=== Page text ===
I recognized every single symptom.

For me, word retrieval is the biggest frustration. It's like the opposite of a stutter—there's just a long pause before I finally come up with the often-not-quite-right word. As a writer and a previously often-articulate speaker, this is maddening. And saddening.

I'm also nowhere near as dexterous with numbers as I'd been my whole life. I can still do a lot of calculations in my head, but it seems to take forever. This I can live with—working with figures isn't something I have to do all day, every day. But it's a loss nonetheless.

And while my long-term memory seems to be pretty much intact, the short-term side seems to be suffering. I find myself asking Zach the same question two or three times, usually prefaced with, "I know we talked about this, but. . . ."

The other stuff—concentration, following instructions, multitasking, and setting priorities—all manifest themselves at work, where I'm working on a couple of dozen projects at any given time. I know that these are issues because I've had things like "integrate all to-do lists" on one of those to-do lists for months. It's like I suddenly have ADHD, when focus and organization were never a problem before.

The tricky thing with all of this is that these symptoms coincide with two other events—passing the 40-year mark and being thrust into menopause—both of which are associated with memory and other cognitive declines.

So is it the after-effects of chemo, or middle age, or quitting estrogen cold-turkey?

I'll never know. And at this point, the cause of the problems doesn't really matter.

All I can do is try to find solutions.

Sunday, August 02, 2009

How to Help a Friend with Breast Cancer

In the past couple of weeks, I've received two different variations on the following message:
A friend/co-worker/family member of mine was recently diagnosed with breast cancer. What can I do to support her?
I've written before about what a helpless-feeling friend can do in this situation.

=== Recorded data ===
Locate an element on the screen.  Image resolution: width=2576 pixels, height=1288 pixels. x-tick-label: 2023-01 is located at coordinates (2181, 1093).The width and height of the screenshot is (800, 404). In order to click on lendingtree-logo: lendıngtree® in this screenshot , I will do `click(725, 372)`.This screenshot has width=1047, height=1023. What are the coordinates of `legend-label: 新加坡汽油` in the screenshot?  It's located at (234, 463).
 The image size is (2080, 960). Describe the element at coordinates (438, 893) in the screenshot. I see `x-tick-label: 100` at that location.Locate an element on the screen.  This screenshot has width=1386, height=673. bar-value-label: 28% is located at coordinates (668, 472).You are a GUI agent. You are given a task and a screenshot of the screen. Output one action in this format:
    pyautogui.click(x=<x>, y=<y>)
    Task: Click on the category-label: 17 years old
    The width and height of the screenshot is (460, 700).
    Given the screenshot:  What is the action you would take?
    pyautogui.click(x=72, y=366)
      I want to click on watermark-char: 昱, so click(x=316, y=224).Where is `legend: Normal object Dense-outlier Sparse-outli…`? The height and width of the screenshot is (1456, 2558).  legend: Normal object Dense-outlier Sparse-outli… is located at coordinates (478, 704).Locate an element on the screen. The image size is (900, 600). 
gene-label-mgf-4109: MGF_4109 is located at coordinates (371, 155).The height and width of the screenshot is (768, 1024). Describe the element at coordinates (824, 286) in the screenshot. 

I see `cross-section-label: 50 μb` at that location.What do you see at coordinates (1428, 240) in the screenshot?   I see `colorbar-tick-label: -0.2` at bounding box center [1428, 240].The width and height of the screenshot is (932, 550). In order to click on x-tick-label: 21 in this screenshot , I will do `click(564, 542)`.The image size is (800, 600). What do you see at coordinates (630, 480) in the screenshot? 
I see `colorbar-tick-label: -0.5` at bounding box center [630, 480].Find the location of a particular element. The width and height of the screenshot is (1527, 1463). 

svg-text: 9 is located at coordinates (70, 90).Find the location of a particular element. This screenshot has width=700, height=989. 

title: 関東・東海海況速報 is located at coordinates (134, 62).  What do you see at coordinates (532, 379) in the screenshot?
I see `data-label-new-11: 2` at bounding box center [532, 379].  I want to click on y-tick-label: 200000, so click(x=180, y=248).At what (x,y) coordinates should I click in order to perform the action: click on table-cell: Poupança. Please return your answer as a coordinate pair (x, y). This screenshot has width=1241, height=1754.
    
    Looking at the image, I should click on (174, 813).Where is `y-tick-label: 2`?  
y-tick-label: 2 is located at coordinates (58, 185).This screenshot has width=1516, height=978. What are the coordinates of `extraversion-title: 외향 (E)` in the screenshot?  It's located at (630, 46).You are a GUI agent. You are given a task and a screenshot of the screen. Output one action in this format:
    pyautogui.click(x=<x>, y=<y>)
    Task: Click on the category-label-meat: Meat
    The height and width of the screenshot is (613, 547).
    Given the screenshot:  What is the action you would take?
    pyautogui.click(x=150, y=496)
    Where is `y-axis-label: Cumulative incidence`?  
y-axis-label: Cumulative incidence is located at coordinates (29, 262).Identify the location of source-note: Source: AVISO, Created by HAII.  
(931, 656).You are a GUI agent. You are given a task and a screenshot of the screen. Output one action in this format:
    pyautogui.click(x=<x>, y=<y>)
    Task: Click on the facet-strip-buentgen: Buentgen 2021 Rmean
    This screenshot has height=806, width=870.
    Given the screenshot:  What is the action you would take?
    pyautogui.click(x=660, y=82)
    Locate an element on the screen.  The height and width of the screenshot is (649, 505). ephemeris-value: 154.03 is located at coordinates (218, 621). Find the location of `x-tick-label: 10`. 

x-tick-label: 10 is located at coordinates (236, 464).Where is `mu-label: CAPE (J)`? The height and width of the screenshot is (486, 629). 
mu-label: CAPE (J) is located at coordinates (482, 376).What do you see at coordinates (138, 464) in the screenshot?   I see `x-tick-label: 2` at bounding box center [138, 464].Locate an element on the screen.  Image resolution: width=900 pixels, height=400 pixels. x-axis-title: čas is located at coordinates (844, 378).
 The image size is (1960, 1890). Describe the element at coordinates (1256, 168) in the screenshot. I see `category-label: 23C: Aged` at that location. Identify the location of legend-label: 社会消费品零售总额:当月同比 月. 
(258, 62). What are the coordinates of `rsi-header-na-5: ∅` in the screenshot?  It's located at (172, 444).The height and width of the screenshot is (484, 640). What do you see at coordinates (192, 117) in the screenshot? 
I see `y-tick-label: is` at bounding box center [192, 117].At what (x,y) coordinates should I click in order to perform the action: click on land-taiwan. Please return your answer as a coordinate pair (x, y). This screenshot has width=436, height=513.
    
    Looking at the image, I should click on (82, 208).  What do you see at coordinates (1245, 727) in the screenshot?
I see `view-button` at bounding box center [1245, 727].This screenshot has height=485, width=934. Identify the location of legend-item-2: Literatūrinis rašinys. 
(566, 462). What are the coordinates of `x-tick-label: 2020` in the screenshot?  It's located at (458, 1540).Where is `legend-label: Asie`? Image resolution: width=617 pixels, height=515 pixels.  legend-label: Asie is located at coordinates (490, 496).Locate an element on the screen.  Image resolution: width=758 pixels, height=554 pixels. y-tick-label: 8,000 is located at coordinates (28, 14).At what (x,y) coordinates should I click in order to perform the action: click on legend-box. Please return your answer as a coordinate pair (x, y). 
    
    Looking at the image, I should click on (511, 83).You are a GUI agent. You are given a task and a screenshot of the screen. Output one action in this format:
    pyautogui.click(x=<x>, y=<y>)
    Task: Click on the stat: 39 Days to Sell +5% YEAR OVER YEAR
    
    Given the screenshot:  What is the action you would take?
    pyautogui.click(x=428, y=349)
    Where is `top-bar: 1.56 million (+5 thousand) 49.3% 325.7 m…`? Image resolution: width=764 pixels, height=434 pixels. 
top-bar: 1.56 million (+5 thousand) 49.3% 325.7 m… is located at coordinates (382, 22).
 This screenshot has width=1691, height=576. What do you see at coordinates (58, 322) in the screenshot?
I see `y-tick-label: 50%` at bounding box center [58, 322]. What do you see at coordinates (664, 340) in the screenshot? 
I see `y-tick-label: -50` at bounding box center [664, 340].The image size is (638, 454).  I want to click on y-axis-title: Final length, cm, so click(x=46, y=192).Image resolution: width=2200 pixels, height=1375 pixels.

=== Task list ===
1. In the blog post above, shorten the paragraph that begins "I'm also nowhere near as dexterous with numbers" while keeping its main facts.
2. From the blog post above, retype the part that opens with the words containing "So is it the" and closes with "to find solutions.".

=== Answer set ===
1. I'm much less nimble with numbers than I used to be. I can still do mental math, but it takes a long time. Since I don't work with figures all day, I can live with it, though it's still a loss.

2.
So is it the after-effects of chemo, or middle age, or quitting estrogen cold-turkey?

I'll never know. And at this point, the cause of the problems doesn't really matter.

All I can do is try to find solutions.